Dataset¶

Dataset loading, batching, and sampling utilities.

This module wraps torchvision.datasets and custom dataset modules into uniform infinite-batch generators. It also provides helpers for train/test splitting and raw-tensor batching.

Example:¶

>>> from experiments import Dataset, make_datasets
>>> trainset, testset = make_datasets("cifar10", train_batch=128)
>>> inputs, targets = trainset.sample(config)

class experiments.dataset.Dataset(data, name=None, root=None, *args, **kwargs)¶

Bases: object

Unified dataset wrapper producing infinite batches.

This class can wrap:

A torchvision dataset loaded by name.
A custom generator yielding batches forever.
A single fixed batch repeated forever.

Parameters:

data (str, generator, or object) – Dataset name, infinite generator, or single batch.
name (str or None, optional) – User-defined name for debugging.
root (str or pathlib.Path or None, optional) – Cache root directory. None uses the default.
*args (object) – Forwarded to the dataset constructor when data is a string.
**kwargs (object) – Forwarded to the dataset constructor when data is a string.
Raises
------
tools.UnavailableException – If data is an unknown dataset name.
TypeError – If constructor arguments are invalid.

epoch(config=None)¶

Return a finite epoch iterator.

Note

Only works for DataLoader-based datasets.

Parameters:

config (experiments.Configuration or None, optional) – Target configuration for tensor placement.
Returns
-------
generator – Finite iterator over one epoch.

classmethod get_default_root()¶

Lazily initialize and return the default dataset cache directory.

Returns:¶

pathlib.Path: Path to the dataset cache.
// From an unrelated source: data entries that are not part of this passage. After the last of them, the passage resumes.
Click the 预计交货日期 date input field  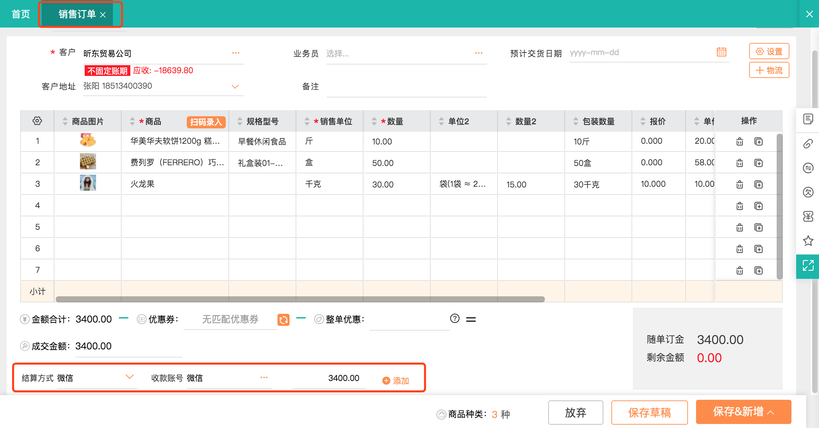click(x=639, y=52)
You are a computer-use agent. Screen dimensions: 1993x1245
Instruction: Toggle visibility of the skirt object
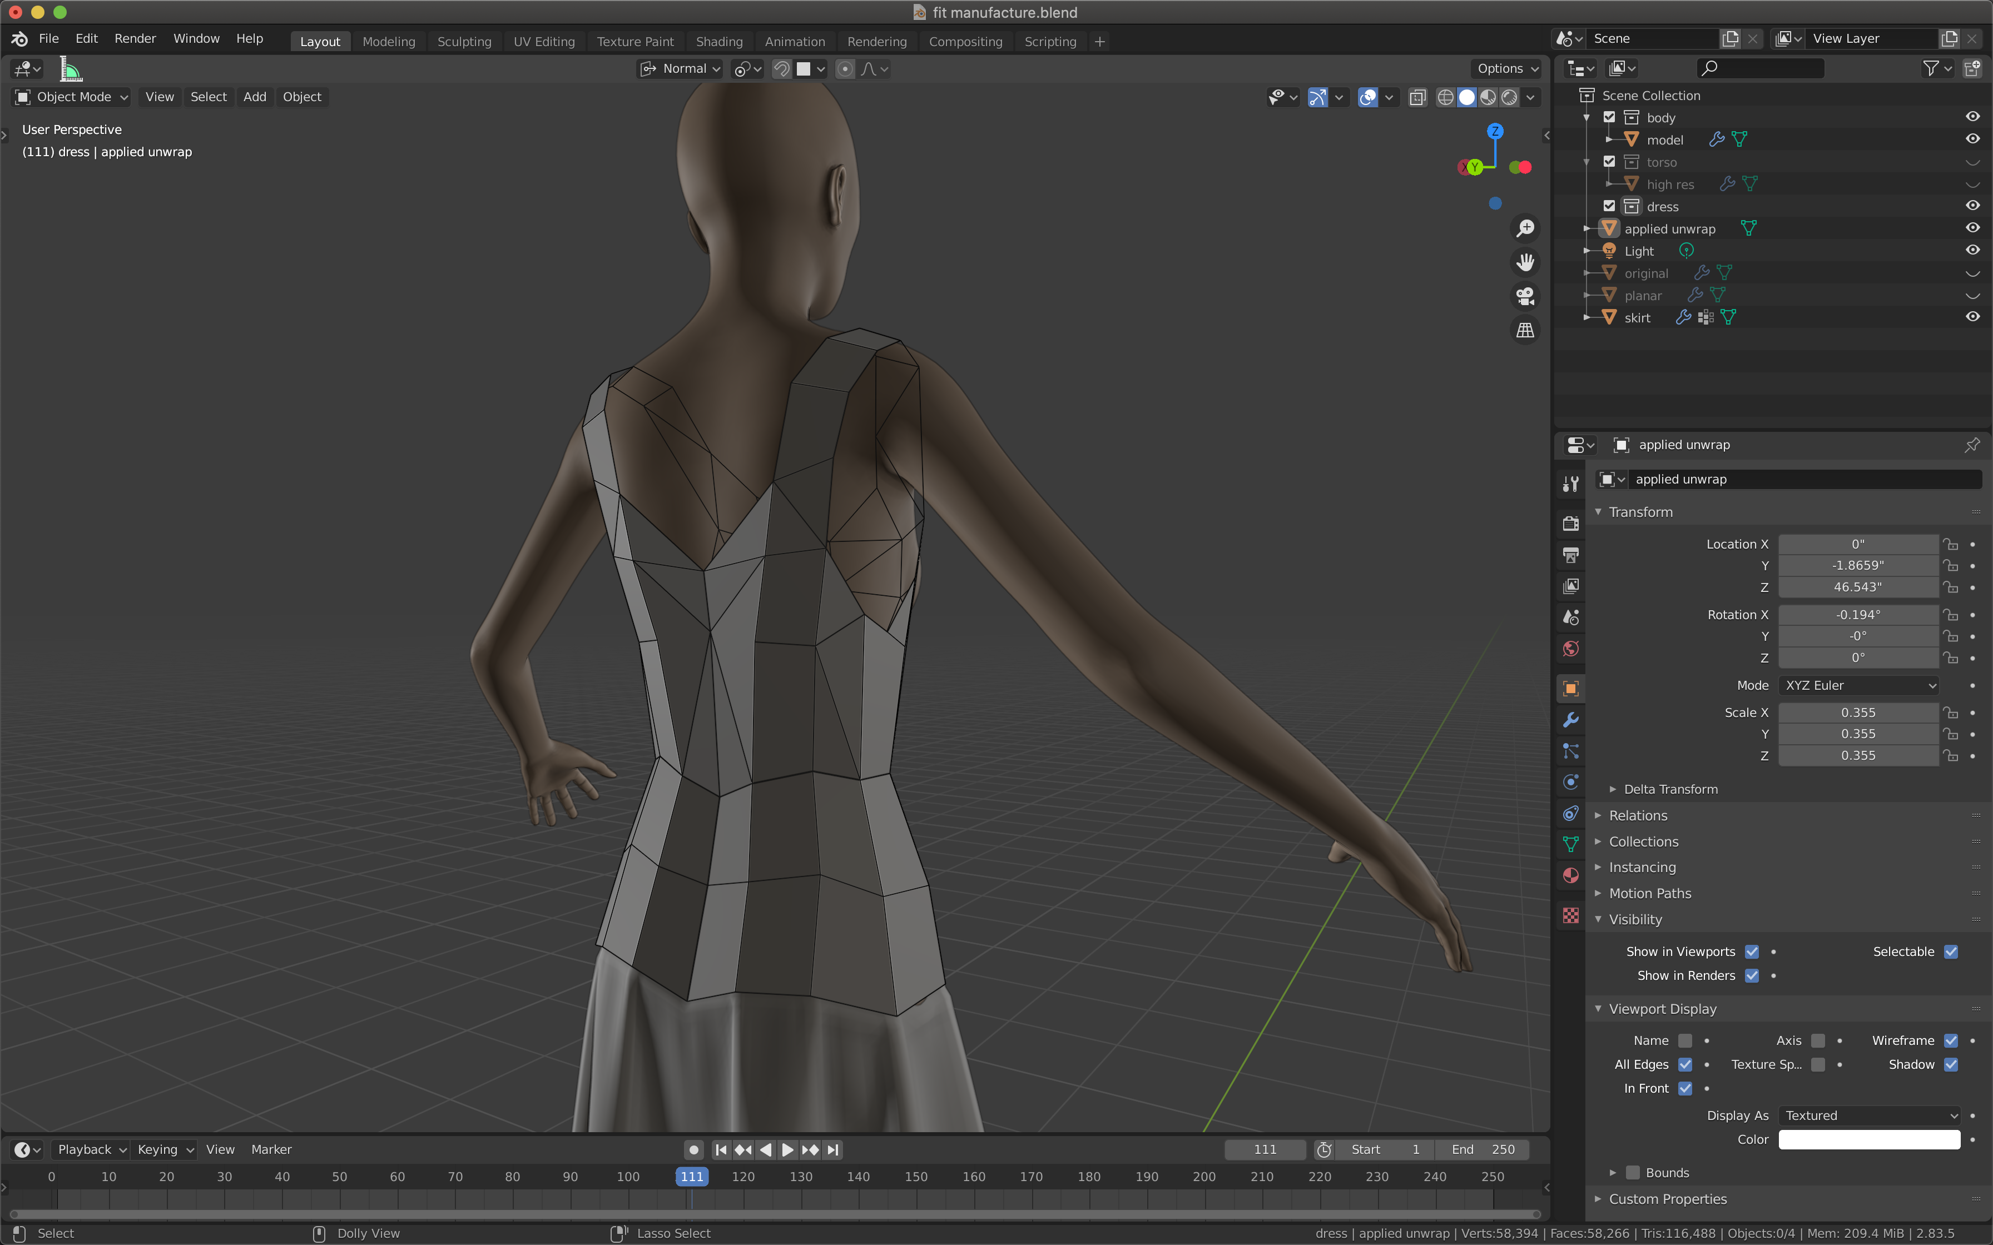click(x=1974, y=317)
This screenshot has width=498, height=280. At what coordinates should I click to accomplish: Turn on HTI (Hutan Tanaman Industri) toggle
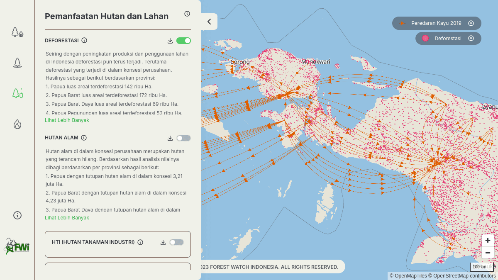(176, 242)
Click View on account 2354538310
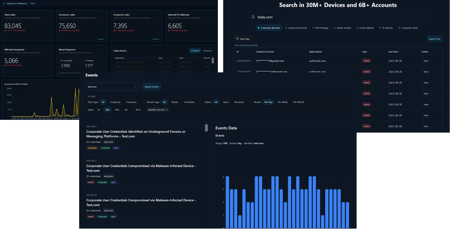The width and height of the screenshot is (450, 229). tap(426, 61)
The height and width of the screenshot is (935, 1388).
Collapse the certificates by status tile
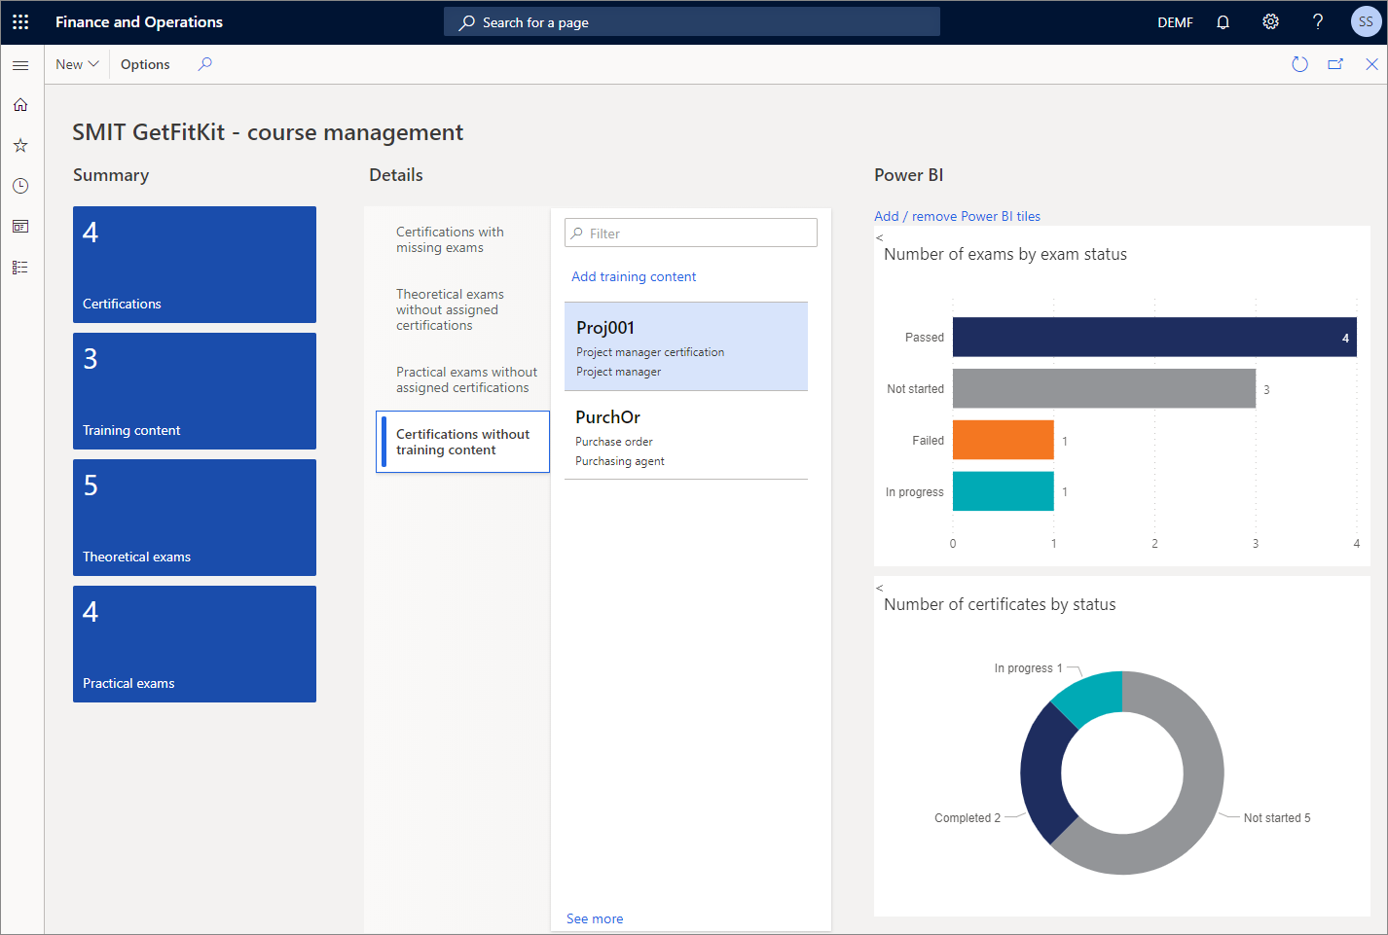click(879, 588)
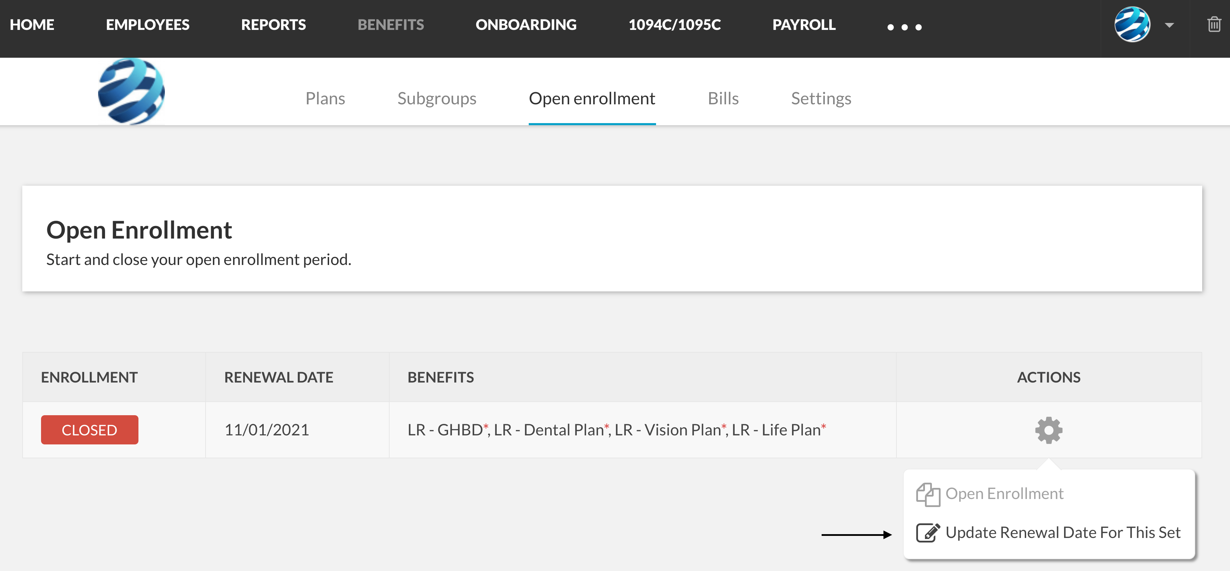
Task: Open the PAYROLL menu
Action: click(804, 24)
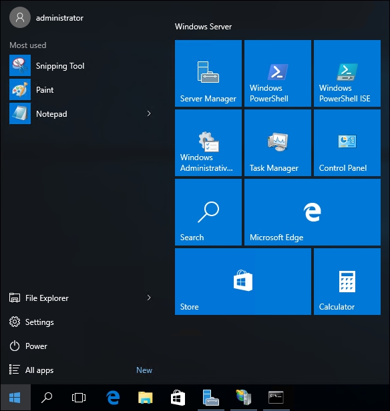Launch the Windows PowerShell tile

[278, 73]
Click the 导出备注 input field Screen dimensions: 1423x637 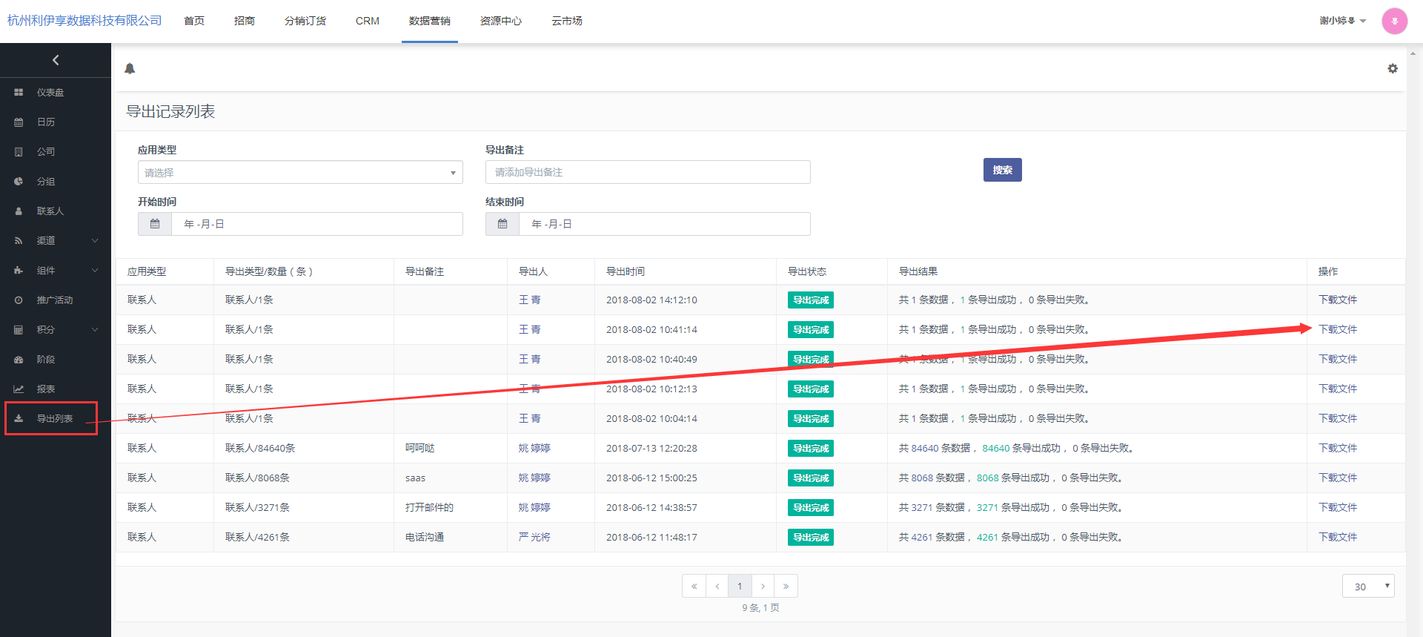tap(647, 172)
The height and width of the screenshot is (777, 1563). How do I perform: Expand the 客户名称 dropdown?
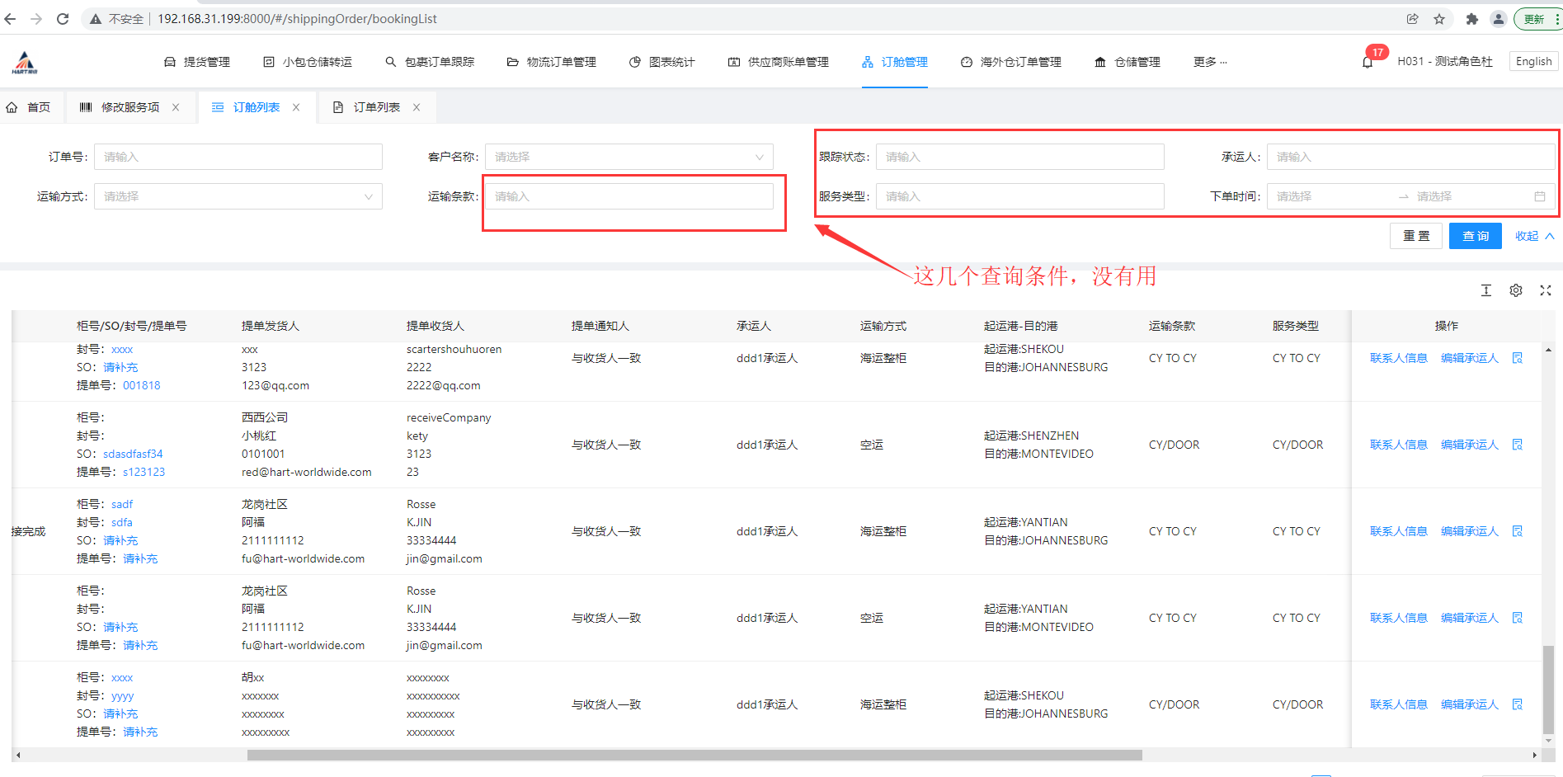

Falls back to the system temp directory if the default does not exist.

sample(config=None)¶

Sample the next batch.

Parameters:

config (experiments.Configuration or None, optional) – Target configuration for tensor placement.
Returns
-------
tuple – Next batch, optionally moved to the target device.

experiments.dataset.batch_dataset(inputs, labels, train=False, batch_size=None, split=0.75)¶

Batch a raw tensor dataset into infinite sampler generators.

Parameters:

inputs (torch.Tensor) – Input data tensor.
labels (torch.Tensor) – Label tensor with the same first-dimension size as inputs.
train (bool, optional) – Whether to build a training set (adds shuffling) or a test set.
batch_size (int or None, optional) – Batch size. None or 0 uses the full split size.
split (float or int, optional) – Fraction of samples for training when < 1, or absolute count when >= 1.
Returns
-------
generator – Infinite sampler generator.

experiments.dataset.get_default_transform(dataset, train)¶

Return the default transform for a torchvision dataset.

Parameters:

dataset (str or None) – Case-sensitive dataset name. None returns None.
train (bool) – Whether to return the training transform. Ignored when dataset is None.
Returns
-------
None (torchvision.transforms.Compose or) – Composed transform, or None if the dataset is unknown.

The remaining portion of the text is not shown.